SABETI: Jacob, as a then-medical-student-turned-postdoc, and another graduate-student-turned-postdoc, Danny Park, had long been investigating methods to detect adaptive variants in microbes, starting with malaria — it was a passion project of the lab’s. Our early work was in detecting natural selection in humans and other mammals, and the challenge there is that, because the generation times are so long, we have to infer historical events. In infectious diseases, what’s amazing is we get to see natural selection unfold before our eyes. We can track it in real time. That’s the power of this approach.

But when Jacob and others began this work on malaria a decade ago, the data was just too sparse. Amidst Ebola, we began to get higher-density data and published work with Jeremy Luban [at the University of Massachusetts Chan Medical School] identifying variants that rose in prevalence. But there was still too little data to make statistical inferences of the nature we can now. With the pandemic, we switched very quickly from a situation in which we didn’t have enough data to a situation we had so much data that people weren’t able to manage it. And it was very heterogeneous data: We didn’t know the data sources; we didn’t know the quality of the sequences and so how to curate and basically tame that massive data set to get robust results.

LEMIEUX: At the time, we weren’t used to working with millions of microbial genomes. We were used to dealing with hundreds or thousands. That’s when we started working with the PyR₀ team at Broad, who had come from Uber AI, where they had built this probabilistic programming language to do computation on really large data sets. Fritz Obermeyer was the main person working on this project. He was able to put together a model that made sense of what lineages are transmitting more readily and growing more quickly in the population and represented those lineages by their constituent mutations. The other critical innovation from Fritz’s work is that it can run on modern processing hardware, using innovations in software engineering and modern computing power. That made this possible in a way that wouldn’t have been possible before.

GAZETTE: How important was an interdisciplinary approach in this research? It sounds like you had a lot of different folks involved.

SABETI: This is at the interface of what we call “variant-to-function,” and individuals from mathematics, computer science, and computational biology came together with virologists, molecular biologists, infectious disease researchers, and clinicians. By going from bench to bedside, you see patterns and become intrigued by them.

GAZETTE: Clearly the ability to predict variants and which ones are going to dominate is important. What do you see looking ahead with this model?

SABETI: The Holy Grail the field often looks to is the ability to predict from the outset which mutations will be important and what their effects will be, essentially how a microbe will adapt. To do so, we will need these massive models to really interrogate viral and microbial genomes and, when you see different mutations enough times, start figuring out the patterns and underlying logic.

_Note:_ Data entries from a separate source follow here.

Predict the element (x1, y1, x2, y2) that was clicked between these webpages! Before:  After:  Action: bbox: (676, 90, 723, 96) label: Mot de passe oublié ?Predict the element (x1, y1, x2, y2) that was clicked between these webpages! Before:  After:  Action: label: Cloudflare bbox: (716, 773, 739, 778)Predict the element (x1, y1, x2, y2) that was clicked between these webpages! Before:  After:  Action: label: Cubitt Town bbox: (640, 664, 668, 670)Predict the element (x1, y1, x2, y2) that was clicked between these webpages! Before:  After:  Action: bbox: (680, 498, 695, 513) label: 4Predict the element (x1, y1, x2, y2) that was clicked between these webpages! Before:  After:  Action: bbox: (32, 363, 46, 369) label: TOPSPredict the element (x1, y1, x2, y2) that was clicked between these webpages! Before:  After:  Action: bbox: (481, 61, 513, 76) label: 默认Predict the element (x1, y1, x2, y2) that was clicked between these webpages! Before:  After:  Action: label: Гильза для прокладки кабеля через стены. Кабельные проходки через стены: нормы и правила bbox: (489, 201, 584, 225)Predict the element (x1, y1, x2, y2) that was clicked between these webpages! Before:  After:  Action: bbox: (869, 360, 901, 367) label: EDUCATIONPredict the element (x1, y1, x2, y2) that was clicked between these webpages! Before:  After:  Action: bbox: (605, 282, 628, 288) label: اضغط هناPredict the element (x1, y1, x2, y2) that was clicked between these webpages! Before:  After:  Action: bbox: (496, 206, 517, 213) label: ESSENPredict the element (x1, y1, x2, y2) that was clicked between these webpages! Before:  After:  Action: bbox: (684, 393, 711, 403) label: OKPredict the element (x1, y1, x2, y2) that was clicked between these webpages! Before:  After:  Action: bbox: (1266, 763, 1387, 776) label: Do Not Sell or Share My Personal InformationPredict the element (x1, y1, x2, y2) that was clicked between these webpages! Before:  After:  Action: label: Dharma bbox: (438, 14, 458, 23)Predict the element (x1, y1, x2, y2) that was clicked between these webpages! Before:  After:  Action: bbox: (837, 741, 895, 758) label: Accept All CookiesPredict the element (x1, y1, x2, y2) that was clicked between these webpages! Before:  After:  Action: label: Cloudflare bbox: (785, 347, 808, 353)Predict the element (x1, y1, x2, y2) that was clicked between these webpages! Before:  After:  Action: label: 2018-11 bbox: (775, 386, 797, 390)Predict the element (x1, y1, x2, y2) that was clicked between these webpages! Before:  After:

I think we can get to the point where we begin to understand how adaptation is going to happen and how we should address it in the development of our countermeasures, but it will require a lot of data. Whenever people ask, “Have we generated too much data?”, I argue that we haven’t by a long shot. We really should get to the point that it becomes routine to sequence every single microbial genome detected in infections because there are things we don’t even know are possible to ask yet because we don’t have the data.